# Gyeon or Auto Finesse?



## ReyIndividual (Jul 19, 2018)

Hello everyone! I need to purchase a new tire product, which one would you recommend Gyeon Q2 Tire or Auto Finesse Satin Creme Tire Dressing?


----------



## Danny33232 (Sep 11, 2017)

Gyeon Q2 great product it's one of my go 2 dressing


ReyIndividual said:


> Hello everyone! I need to purchase a new tire product, which one would you recommend Gyeon Q2 Tire or Auto Finesse Satin Creme Tire Dressing?

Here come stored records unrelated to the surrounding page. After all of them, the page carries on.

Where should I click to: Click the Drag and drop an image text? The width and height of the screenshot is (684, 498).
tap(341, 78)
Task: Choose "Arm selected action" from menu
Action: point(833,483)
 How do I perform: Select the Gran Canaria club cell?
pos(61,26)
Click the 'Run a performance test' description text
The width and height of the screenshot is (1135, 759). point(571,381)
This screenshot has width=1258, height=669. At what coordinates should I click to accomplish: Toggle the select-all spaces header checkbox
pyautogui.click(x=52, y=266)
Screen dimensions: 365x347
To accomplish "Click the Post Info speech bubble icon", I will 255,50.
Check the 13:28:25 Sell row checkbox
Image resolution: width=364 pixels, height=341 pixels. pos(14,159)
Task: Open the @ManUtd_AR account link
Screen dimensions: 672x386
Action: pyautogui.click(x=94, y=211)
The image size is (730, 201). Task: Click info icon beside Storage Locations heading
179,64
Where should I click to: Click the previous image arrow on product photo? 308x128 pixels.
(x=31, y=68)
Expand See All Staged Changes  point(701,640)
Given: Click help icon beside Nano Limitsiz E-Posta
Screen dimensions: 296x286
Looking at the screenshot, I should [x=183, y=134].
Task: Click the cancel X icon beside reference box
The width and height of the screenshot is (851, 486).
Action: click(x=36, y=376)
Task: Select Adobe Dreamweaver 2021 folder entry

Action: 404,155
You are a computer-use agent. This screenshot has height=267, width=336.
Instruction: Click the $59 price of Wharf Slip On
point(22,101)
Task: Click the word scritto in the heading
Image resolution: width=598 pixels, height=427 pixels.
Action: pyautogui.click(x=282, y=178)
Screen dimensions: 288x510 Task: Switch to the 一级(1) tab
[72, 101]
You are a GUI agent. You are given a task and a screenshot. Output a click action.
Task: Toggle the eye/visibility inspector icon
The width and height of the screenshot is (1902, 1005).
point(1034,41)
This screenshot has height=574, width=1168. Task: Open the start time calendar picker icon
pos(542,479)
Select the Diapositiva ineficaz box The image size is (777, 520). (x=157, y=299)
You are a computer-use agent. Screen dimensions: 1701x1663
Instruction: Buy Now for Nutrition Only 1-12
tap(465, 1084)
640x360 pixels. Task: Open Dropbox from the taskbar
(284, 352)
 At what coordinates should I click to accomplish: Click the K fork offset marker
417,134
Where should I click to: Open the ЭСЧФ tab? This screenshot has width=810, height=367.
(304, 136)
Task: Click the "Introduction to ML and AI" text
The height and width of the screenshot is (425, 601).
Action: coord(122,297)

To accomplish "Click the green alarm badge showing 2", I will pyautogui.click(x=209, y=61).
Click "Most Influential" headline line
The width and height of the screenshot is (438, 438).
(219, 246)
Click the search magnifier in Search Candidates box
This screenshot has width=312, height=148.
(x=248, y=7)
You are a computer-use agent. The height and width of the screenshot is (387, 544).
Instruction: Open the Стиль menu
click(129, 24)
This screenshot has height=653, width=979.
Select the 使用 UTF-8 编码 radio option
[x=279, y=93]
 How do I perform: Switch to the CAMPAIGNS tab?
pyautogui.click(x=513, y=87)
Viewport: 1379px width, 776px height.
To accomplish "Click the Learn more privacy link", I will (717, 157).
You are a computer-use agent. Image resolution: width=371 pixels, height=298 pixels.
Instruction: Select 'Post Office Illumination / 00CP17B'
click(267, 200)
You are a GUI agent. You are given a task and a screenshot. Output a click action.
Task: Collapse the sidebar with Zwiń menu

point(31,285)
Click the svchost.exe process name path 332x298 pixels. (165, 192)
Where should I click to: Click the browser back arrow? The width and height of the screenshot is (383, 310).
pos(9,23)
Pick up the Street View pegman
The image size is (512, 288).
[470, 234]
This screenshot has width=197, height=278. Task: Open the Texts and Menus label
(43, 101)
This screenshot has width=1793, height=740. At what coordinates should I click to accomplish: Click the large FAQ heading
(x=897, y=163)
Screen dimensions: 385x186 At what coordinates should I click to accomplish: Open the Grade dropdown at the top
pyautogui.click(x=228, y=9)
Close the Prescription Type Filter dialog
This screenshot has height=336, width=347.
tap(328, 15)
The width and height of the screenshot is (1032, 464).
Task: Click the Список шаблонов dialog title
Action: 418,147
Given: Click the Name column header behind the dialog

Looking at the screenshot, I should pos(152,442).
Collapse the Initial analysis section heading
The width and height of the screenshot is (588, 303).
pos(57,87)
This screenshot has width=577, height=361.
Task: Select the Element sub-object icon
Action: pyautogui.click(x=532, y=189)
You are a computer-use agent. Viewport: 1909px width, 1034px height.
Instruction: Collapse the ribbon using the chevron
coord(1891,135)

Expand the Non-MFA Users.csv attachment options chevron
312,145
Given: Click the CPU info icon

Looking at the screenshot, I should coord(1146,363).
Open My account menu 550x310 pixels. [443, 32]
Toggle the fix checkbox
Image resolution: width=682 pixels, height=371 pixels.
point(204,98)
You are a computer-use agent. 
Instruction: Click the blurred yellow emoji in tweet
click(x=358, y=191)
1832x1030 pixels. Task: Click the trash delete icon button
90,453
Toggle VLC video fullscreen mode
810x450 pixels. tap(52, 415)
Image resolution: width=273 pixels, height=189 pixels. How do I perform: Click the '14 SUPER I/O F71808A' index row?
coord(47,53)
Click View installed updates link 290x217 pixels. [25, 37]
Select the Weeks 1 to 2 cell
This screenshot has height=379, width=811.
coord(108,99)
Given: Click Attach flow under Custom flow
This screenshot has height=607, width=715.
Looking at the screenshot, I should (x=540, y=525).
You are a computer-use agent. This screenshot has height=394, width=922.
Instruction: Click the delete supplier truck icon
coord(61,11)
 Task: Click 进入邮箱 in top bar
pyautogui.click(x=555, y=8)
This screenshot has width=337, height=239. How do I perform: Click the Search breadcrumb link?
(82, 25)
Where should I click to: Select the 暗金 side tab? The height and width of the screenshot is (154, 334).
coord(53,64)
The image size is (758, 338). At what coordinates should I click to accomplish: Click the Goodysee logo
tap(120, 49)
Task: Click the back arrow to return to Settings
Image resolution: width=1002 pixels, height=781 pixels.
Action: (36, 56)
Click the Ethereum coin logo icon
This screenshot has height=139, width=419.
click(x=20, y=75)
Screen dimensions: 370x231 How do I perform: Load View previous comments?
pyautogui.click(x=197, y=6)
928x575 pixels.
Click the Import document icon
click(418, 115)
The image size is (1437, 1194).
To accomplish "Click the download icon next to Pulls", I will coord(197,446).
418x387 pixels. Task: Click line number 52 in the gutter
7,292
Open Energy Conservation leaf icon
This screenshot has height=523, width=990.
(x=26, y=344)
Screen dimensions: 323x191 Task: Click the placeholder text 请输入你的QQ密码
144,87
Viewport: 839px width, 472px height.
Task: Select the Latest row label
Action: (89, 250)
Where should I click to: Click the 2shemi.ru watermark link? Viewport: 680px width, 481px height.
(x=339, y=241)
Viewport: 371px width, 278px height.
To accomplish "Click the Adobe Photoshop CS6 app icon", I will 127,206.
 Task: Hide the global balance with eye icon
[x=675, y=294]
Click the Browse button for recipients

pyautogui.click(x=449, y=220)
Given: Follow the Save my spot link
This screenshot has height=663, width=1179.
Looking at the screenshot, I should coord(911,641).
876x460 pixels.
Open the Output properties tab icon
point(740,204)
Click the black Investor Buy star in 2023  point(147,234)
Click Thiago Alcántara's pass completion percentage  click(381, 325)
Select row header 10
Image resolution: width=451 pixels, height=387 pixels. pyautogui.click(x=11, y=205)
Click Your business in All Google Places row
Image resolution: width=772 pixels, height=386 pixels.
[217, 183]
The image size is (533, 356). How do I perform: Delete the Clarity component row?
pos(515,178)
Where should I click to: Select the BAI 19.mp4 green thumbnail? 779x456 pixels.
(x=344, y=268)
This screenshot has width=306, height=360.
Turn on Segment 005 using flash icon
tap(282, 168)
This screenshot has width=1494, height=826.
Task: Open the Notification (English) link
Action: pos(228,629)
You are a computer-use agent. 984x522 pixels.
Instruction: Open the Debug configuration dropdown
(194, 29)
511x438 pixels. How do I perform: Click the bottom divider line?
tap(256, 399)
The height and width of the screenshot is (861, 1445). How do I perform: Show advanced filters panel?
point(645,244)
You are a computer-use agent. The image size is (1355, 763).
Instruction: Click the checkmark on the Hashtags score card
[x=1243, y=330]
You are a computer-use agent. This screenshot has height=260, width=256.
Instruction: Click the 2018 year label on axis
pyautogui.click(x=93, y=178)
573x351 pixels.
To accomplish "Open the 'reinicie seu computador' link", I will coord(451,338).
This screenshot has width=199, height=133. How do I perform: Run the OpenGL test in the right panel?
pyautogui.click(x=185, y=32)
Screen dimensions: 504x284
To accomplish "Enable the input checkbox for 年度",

Sent from my Pixel 2 XL using Tapatalk


----------



## mikster (Jan 4, 2016)

+1 for gyeon


----------



## bildo (Mar 29, 2008)

Gyeon Tire was a popular choice in this thread:
http://www.detailingworld.co.uk/forum/showthread.php?p=5511927

AF, wasn't.


----------



## beatty599 (Sep 18, 2016)

Just bought Gyeon to try, but got the AF as a prize before from a car show and would never buy it absolutely awful. 

Previously I was using Meg's Endurance and Waxaddict Feeder, Waxaddict's being the better.


----------



## Nidge76 (Sep 16, 2016)

I've never used Gyeon but I got rid of AF Satin it didn't do anything for me at all. 

Sent from my F3311 using Tapatalk


----------



## jdo (Aug 24, 2010)

+1 Gyeon


----------



## Brad-ST (Nov 17, 2013)

Never tried the Gyeon one but I had the AF creme and thought it was awful, didn’t last long at all, ended up giving it away still full


----------



## muzzer (Feb 13, 2011)

Big fan of Gyeon products


----------



## joe_con19 (Aug 1, 2015)

Another one for Gyeon..Great stuff


----------



## Blueberry (Aug 10, 2007)

Gyeon every time


----------



## big dave 666 (Aug 2, 2014)

No contest...... Gyeon. Just buy it..... You won't be disappointed


----------



## turbanator (May 21, 2011)

+1 for gyeon


----------



## ReyIndividual (Jul 19, 2018)

The consensus is to go for Gyeon Q2 Tire. Thank you all very much for your recommendations.


----------



## Soul boy 68 (Sep 8, 2013)

Let's not forget that Gyeon Q2 is also a tyer protectant, excellent product.


----------



## Sim (Feb 18, 2008)

I’ve been using Gyeon tyre for a couple of years. I switched from AF Satin Creme and found it much better


----------



## jamiepollock643 (May 12, 2013)

Gyeon every single time. Don’t go near the auto finesse one unless you enjoy wasting money.


----------



## mangove21 (Apr 26, 2015)

I like the af creme Tbh. But I've found better results with carbon collective sateen. Not tried gyeon so can't say

Sent from my ONEPLUS A5000 using Tapatalk


----------



## Chris Donaldson (Jun 26, 2016)

Gyeon has fast become my go to range of products.


----------



## cangri (Feb 25, 2011)

Gyeon for the win!


----------



## Mitch8 (Nov 9, 2009)

Gyeon Tire without a doubt :thumb:


----------



## todds (Feb 17, 2015)

gyeon tire without a doubt
regards
todds


----------



## ReyIndividual (Jul 19, 2018)

Thank you all very much. It is a clear choice between Satin Creme and Q2.


----------



## kylehastings1 (Nov 8, 2018)

Af triple is a good product but I would sway towards gyeon products, there is a reason why most high end retailers use the products ( that was my reason for trying them)








And then this happened

Sent from my iPhone using Tapatalk


----------



## Mitch8 (Nov 9, 2009)

kylehastings1 said:


> Af triple is a good product but I would sway towards gyeon products, there is a reason why most high end retailers use the products ( that was my reason for trying them)
> 
> 
> 
> ...


Wow - Thats some haul you got there :doublesho


----------



## kylehastings1 (Nov 8, 2018)

Cost a fortune but the products last a long time as you don’t really need a lot


Sent from my iPhone using Tapatalk


----------



## viperfire (Apr 10, 2007)

Gyeon all day:thumb:


----------



## dave955 (May 27, 2008)

Gyeon hear as well 
















Sent from my iPhone using Tapatalk


----------



## TonyHill (Jul 28, 2015)

Makes you wonder if AF actually tested this product at all for finish, longevity, etc.... As it seems universally disliked :doublesho


----------



## beatty599 (Sep 18, 2016)

I like Gyeon Tire, but Waxaddict Tyre Feeder is far far better in my opinion. Can sling a little bit unlike Gyeon though, but longevity is better for Waxaddict.


----------